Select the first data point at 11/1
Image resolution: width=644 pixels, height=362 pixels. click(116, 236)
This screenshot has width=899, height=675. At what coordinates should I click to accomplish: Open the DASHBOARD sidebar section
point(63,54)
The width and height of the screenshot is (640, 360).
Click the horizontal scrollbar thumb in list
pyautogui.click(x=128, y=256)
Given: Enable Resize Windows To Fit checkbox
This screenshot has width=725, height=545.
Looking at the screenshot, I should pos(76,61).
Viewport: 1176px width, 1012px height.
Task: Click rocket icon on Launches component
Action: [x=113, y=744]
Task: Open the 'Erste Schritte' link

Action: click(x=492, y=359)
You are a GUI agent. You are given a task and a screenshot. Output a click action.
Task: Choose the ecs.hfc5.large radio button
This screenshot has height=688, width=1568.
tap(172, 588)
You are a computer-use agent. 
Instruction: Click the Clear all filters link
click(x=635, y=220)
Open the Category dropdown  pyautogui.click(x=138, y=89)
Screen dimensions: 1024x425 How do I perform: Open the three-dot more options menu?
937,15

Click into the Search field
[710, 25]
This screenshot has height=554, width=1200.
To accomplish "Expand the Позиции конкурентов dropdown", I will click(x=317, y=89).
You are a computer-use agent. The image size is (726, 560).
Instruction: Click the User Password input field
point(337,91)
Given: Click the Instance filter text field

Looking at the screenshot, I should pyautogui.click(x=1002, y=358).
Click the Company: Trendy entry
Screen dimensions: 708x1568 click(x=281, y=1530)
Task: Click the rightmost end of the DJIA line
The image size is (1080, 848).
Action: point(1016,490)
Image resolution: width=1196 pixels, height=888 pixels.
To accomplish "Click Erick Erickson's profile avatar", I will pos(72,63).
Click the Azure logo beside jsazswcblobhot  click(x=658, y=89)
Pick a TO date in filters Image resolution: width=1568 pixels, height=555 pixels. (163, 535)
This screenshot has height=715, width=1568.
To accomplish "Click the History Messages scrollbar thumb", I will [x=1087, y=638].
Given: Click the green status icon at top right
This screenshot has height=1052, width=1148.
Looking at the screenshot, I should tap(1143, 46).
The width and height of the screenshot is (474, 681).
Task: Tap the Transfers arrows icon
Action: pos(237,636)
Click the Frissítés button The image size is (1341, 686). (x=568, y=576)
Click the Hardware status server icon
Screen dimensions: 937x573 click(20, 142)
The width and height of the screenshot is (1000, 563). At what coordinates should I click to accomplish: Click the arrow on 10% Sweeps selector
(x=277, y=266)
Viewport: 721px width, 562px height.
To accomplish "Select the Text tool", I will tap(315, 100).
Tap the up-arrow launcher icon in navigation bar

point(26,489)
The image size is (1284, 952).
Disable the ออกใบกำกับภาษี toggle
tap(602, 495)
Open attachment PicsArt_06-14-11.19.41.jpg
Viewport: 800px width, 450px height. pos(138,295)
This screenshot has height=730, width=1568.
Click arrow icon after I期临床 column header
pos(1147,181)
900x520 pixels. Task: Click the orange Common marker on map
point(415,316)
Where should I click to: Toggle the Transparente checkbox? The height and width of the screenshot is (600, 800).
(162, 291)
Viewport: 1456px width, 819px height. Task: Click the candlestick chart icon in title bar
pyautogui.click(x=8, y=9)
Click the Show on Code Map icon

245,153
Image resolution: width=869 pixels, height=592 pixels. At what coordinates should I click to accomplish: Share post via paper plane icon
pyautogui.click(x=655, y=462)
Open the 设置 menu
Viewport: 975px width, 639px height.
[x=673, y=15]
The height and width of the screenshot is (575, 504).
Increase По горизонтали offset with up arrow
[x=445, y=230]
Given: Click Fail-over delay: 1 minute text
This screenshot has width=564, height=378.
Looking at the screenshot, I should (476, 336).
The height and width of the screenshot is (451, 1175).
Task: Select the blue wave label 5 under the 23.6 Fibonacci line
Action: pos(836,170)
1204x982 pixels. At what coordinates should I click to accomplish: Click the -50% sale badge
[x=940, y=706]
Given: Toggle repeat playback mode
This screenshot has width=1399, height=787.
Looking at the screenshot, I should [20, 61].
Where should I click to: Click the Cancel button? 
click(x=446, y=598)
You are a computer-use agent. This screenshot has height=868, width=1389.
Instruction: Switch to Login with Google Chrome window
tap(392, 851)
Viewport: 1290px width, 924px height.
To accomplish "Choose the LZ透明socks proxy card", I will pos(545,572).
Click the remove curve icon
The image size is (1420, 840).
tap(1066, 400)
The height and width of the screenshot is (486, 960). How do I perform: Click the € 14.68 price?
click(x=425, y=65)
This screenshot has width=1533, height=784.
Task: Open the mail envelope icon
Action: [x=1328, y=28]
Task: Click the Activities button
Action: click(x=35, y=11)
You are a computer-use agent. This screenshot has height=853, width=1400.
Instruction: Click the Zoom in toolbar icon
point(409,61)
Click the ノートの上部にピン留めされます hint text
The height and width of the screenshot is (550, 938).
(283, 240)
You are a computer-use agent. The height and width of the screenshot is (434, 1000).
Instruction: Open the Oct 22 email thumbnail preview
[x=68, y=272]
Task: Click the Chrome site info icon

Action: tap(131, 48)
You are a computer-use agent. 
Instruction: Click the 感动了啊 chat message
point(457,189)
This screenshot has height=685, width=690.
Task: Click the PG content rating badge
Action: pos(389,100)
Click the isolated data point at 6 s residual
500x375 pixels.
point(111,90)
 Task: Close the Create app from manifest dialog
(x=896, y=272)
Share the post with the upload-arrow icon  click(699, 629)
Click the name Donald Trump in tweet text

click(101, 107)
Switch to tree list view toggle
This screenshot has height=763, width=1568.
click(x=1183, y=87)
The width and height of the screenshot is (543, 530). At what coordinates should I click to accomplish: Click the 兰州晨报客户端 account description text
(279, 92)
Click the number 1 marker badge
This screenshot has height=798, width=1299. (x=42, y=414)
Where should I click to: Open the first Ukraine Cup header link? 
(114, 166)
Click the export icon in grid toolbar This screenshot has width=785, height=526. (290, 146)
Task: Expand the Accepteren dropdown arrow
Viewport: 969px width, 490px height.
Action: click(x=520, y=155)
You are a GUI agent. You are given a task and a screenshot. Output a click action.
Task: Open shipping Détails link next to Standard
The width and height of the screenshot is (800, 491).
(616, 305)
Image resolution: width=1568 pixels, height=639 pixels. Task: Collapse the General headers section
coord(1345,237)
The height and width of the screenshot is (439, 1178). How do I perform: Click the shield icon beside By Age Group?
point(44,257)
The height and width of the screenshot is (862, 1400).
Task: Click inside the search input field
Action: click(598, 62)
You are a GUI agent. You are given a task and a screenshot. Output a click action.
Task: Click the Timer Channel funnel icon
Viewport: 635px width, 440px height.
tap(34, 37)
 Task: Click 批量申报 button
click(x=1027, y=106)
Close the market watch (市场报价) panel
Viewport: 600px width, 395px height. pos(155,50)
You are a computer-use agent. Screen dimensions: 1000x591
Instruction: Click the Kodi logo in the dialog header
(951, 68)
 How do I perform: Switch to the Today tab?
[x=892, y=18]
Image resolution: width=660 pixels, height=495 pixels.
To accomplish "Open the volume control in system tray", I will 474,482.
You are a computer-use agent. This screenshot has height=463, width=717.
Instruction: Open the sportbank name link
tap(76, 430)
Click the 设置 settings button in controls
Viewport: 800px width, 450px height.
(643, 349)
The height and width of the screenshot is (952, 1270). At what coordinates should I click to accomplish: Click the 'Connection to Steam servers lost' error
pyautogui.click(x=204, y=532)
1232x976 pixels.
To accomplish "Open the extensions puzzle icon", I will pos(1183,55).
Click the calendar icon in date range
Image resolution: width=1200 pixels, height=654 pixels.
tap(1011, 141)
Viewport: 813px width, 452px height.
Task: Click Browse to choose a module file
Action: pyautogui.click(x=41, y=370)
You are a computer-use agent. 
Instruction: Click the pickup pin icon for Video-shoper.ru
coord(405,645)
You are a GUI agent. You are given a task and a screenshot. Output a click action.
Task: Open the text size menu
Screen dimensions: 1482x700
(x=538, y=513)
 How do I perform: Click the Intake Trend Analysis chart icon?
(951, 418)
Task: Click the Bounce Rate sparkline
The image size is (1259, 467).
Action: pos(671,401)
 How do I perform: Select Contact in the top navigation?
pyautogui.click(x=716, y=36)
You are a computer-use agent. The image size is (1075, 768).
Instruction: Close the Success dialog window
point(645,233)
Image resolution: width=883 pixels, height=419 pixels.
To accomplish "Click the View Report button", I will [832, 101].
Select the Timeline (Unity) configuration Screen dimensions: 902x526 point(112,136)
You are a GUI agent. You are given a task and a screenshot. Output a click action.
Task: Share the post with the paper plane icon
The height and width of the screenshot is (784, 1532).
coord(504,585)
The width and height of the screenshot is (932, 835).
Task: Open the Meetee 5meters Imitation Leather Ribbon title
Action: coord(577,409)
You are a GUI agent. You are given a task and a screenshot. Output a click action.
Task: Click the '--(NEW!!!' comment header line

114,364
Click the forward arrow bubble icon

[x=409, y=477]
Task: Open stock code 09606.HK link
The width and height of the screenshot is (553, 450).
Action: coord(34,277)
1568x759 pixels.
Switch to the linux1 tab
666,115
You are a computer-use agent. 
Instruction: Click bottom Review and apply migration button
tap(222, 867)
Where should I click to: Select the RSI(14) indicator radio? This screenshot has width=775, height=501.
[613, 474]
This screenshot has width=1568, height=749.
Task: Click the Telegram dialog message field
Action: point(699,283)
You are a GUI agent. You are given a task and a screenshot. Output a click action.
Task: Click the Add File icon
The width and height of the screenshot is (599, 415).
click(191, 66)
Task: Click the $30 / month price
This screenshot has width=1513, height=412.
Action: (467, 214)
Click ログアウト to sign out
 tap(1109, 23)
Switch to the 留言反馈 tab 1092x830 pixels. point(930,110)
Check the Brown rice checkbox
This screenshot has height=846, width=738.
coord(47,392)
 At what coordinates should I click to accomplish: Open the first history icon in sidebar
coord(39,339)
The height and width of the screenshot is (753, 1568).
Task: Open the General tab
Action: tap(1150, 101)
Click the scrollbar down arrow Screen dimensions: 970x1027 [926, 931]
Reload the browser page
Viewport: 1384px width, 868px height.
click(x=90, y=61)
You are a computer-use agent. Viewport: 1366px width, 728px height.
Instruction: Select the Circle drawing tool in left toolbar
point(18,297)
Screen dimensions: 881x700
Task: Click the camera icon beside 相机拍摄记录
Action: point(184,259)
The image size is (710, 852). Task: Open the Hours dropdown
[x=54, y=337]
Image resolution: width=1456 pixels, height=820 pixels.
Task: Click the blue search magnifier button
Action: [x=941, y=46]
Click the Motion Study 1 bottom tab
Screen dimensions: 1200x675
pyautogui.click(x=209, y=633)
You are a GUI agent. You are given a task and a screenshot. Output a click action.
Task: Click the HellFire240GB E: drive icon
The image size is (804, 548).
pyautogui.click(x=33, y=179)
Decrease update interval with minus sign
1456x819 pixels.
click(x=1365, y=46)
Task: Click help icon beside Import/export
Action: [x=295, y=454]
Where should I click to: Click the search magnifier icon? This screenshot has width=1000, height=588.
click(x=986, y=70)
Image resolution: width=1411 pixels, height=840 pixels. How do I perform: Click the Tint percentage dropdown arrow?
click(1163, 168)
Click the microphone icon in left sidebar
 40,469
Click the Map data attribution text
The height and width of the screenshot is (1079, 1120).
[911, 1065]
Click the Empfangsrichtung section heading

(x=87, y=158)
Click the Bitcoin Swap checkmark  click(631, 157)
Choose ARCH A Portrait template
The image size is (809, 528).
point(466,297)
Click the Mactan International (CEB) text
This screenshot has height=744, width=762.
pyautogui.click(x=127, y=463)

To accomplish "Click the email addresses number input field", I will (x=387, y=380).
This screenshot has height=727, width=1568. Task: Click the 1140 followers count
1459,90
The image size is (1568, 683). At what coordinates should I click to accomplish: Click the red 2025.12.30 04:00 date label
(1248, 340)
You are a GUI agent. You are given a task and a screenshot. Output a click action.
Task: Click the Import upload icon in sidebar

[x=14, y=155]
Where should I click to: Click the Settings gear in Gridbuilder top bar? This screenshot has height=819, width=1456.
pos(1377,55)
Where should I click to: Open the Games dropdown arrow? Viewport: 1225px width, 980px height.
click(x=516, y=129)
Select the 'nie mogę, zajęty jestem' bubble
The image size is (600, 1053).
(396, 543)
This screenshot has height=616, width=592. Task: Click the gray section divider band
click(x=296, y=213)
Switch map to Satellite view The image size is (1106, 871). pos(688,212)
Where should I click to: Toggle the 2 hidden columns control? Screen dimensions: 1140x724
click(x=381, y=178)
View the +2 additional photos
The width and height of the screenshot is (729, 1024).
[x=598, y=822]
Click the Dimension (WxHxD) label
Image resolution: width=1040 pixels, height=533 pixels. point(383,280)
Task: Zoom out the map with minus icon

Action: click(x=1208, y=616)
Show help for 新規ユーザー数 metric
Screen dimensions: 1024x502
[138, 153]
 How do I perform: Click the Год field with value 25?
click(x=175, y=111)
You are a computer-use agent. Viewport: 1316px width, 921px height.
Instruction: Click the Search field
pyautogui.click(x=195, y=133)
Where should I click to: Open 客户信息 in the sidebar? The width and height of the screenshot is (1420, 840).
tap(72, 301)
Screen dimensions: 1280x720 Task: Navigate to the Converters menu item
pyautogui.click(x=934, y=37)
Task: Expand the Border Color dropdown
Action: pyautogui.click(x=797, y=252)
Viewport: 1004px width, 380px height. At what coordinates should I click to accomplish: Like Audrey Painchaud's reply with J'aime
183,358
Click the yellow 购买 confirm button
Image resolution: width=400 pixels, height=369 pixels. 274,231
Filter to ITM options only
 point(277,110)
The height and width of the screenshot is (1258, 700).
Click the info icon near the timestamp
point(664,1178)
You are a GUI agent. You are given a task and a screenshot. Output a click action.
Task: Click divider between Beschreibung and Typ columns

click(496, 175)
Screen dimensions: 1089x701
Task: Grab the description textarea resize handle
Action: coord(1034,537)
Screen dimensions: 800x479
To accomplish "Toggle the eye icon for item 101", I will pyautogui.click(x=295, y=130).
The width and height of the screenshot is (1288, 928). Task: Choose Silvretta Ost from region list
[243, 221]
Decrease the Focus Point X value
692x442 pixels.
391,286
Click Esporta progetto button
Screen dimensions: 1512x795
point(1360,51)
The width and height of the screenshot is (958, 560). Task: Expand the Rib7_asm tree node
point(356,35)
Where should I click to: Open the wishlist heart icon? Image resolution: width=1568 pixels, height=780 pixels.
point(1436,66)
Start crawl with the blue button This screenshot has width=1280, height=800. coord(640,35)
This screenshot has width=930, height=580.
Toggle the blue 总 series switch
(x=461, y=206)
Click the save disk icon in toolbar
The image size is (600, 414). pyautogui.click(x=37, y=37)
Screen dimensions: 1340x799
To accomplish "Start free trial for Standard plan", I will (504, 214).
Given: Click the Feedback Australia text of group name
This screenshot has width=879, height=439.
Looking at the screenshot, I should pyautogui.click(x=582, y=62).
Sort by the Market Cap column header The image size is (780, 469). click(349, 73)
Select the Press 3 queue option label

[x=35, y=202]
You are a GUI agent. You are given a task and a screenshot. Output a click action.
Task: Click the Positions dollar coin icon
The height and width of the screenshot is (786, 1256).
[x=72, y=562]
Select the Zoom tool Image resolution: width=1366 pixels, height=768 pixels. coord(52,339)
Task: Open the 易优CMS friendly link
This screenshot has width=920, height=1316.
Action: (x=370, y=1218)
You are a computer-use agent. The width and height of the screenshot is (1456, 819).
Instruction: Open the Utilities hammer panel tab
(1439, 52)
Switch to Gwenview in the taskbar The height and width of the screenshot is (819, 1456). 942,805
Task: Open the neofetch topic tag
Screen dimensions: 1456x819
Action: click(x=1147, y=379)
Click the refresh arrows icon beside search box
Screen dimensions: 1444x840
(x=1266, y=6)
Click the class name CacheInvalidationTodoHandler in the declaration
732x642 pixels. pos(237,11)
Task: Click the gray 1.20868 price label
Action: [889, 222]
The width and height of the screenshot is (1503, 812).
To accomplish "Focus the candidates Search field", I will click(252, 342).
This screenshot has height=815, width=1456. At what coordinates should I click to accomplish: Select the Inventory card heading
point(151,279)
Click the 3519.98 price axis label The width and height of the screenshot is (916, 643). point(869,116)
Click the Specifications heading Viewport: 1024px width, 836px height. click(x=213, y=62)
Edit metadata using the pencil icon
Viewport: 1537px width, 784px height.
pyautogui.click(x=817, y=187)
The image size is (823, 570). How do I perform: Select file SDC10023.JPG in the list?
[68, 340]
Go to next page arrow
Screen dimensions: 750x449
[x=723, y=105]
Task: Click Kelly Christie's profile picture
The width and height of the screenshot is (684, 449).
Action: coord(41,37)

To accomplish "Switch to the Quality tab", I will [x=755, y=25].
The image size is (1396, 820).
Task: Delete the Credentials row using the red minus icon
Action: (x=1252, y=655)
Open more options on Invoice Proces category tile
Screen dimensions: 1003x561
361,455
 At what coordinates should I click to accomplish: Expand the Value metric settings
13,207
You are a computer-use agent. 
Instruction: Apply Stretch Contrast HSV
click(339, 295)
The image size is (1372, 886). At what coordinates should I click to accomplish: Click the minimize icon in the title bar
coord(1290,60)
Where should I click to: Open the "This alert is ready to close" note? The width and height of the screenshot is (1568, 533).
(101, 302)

• _WHAT TO WORK ON_: Reproduce the stretch from the line containing "Screen dimensions: 1340x799" through the line containing "Click the 3519.98", substituting "Crop" for "Zoom" and keeping everything else the same.

• _FINISHED TASK_:
Screen dimensions: 1340x799
To accomplish "Start free trial for Standard plan", I will (504, 214).
Given: Click the Feedback Australia text of group name
This screenshot has width=879, height=439.
Looking at the screenshot, I should pyautogui.click(x=582, y=62).
Sort by the Market Cap column header The image size is (780, 469). click(349, 73)
Select the Press 3 queue option label

[x=35, y=202]
You are a GUI agent. You are given a task and a screenshot. Output a click action.
Task: Click the Positions dollar coin icon
The height and width of the screenshot is (786, 1256).
[x=72, y=562]
Select the Crop tool Image resolution: width=1366 pixels, height=768 pixels. coord(52,339)
Task: Open the 易优CMS friendly link
This screenshot has width=920, height=1316.
Action: (x=370, y=1218)
You are a computer-use agent. The width and height of the screenshot is (1456, 819).
Instruction: Open the Utilities hammer panel tab
(1439, 52)
Switch to Gwenview in the taskbar The height and width of the screenshot is (819, 1456). 942,805
Task: Open the neofetch topic tag
Screen dimensions: 1456x819
Action: click(x=1147, y=379)
Click the refresh arrows icon beside search box
Screen dimensions: 1444x840
(x=1266, y=6)
Click the class name CacheInvalidationTodoHandler in the declaration
732x642 pixels. pos(237,11)
Task: Click the gray 1.20868 price label
Action: [889, 222]
The width and height of the screenshot is (1503, 812).
To accomplish "Focus the candidates Search field", I will click(252, 342).
This screenshot has height=815, width=1456. At what coordinates should I click to accomplish: Select the Inventory card heading
point(151,279)
Click the 3519.98 price axis label The width and height of the screenshot is (916, 643). point(869,116)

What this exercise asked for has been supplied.